>>>
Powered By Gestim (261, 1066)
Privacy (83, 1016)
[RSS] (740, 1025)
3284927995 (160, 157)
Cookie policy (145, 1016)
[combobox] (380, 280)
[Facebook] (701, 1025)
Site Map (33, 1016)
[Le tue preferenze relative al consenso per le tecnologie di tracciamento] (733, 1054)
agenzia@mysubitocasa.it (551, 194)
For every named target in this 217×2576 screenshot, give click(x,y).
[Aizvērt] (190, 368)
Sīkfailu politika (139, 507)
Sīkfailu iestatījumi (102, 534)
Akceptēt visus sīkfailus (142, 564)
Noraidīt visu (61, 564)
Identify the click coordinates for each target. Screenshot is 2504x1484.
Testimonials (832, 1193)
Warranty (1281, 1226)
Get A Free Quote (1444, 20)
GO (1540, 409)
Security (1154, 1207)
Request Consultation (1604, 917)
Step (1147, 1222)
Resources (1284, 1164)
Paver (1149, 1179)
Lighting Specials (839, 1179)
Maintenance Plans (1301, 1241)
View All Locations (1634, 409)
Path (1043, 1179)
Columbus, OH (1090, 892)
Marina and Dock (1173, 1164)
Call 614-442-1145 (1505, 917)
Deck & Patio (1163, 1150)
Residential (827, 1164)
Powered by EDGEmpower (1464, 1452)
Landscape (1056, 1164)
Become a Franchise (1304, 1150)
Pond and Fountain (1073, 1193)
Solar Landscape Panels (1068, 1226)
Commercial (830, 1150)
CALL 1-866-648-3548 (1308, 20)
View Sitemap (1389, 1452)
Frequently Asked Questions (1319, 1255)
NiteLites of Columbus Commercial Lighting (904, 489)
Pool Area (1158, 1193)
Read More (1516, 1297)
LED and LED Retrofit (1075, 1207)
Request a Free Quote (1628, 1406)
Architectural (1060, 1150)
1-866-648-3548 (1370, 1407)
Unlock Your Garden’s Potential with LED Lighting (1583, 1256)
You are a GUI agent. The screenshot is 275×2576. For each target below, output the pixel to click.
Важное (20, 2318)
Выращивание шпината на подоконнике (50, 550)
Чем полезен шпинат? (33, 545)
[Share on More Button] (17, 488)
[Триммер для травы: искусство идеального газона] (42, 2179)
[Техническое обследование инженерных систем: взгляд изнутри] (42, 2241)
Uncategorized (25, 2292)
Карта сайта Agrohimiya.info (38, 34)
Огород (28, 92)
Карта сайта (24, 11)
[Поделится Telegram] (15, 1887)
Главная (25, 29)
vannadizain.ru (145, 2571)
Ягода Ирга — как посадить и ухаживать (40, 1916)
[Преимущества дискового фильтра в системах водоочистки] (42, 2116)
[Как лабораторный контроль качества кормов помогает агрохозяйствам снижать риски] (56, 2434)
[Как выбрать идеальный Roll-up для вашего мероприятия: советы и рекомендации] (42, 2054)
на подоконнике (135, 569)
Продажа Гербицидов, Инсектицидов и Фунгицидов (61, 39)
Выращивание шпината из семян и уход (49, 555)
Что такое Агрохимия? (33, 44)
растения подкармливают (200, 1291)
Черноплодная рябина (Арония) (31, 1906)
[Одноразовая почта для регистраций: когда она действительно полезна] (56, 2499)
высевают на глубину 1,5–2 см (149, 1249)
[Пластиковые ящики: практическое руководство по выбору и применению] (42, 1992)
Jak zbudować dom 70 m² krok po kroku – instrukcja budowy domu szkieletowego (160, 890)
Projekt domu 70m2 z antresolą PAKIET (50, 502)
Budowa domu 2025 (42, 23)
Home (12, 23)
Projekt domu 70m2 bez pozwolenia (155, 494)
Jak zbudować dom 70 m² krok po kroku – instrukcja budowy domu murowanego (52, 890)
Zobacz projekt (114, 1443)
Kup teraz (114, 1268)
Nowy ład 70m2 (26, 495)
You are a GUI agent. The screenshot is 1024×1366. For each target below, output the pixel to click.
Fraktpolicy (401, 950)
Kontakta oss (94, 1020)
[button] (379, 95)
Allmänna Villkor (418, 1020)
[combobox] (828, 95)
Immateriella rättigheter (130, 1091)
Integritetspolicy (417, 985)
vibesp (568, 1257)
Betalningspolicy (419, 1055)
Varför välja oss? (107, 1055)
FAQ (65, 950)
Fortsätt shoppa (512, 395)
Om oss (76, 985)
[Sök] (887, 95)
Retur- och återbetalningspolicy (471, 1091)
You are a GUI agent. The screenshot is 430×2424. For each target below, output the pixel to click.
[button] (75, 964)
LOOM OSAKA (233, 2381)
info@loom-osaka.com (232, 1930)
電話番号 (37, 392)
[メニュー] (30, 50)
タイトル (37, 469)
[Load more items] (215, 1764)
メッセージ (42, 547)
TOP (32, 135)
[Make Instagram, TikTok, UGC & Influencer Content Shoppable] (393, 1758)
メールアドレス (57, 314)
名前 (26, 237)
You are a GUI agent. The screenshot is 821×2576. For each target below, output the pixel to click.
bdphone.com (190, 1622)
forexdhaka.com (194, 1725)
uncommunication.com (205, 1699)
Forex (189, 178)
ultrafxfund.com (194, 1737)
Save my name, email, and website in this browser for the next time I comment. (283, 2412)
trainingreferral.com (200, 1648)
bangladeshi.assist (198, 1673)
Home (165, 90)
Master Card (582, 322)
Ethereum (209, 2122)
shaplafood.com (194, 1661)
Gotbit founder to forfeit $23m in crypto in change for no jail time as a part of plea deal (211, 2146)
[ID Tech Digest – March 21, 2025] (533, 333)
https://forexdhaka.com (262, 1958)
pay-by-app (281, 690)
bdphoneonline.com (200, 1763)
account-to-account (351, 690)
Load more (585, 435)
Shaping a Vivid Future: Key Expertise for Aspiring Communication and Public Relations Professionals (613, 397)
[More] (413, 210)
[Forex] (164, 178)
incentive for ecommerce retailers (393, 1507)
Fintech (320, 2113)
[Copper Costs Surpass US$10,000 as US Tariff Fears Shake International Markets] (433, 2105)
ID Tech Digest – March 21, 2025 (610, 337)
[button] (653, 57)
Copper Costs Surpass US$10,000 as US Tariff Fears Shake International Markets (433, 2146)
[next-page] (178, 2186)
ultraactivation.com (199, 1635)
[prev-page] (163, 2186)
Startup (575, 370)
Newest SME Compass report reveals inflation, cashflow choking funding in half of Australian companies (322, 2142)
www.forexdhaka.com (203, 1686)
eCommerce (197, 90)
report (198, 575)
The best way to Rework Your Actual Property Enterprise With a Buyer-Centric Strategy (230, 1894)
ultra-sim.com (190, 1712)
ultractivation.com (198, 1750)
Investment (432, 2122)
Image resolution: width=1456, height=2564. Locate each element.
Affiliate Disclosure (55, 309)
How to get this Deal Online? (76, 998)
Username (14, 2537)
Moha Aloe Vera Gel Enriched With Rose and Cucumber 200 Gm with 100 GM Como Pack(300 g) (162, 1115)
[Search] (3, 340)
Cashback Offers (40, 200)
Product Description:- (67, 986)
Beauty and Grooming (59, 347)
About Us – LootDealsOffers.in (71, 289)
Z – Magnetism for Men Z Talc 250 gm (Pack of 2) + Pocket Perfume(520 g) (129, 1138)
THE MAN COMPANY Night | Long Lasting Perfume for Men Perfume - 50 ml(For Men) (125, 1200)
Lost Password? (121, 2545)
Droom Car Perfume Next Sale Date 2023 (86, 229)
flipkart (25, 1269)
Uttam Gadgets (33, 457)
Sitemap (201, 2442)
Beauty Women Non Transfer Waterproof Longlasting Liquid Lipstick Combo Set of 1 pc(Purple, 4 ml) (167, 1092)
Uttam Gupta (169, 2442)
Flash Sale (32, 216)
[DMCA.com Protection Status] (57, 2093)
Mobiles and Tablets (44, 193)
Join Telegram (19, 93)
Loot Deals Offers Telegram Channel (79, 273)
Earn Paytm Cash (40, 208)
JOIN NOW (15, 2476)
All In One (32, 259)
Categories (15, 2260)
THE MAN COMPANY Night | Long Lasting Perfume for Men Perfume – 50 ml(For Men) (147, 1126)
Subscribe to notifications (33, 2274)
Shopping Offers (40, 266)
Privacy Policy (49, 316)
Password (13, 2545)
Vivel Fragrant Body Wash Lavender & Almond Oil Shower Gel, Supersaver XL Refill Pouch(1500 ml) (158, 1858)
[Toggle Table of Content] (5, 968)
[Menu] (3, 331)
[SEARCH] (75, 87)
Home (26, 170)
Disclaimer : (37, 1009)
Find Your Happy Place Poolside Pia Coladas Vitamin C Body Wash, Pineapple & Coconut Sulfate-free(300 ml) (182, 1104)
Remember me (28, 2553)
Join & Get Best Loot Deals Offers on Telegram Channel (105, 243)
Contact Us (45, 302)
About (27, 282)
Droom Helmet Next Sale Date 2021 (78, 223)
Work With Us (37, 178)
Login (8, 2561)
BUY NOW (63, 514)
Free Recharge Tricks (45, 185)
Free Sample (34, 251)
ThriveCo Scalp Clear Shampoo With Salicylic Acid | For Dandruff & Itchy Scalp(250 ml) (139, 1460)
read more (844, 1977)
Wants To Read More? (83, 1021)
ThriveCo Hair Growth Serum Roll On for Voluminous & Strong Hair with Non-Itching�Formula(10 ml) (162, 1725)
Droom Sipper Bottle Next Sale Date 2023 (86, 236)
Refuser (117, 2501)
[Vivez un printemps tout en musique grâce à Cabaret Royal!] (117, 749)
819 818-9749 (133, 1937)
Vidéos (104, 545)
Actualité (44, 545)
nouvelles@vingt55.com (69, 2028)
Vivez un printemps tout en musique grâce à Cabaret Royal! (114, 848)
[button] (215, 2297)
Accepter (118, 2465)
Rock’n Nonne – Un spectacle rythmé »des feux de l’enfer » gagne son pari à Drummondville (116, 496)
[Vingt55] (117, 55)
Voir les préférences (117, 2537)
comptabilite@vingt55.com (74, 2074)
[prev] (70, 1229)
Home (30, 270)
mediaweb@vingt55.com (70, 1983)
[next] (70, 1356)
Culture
<<<
### Assigned task
Filter the data down to the lines that contain the string "domu", and copy them.

### Exercise output
Jak zbudować dom 70 m² krok po kroku – instrukcja budowy domu szkieletowego (160, 890)
Projekt domu 70m2 z antresolą PAKIET (50, 502)
Budowa domu 2025 (42, 23)
Projekt domu 70m2 bez pozwolenia (155, 494)
Jak zbudować dom 70 m² krok po kroku – instrukcja budowy domu murowanego (52, 890)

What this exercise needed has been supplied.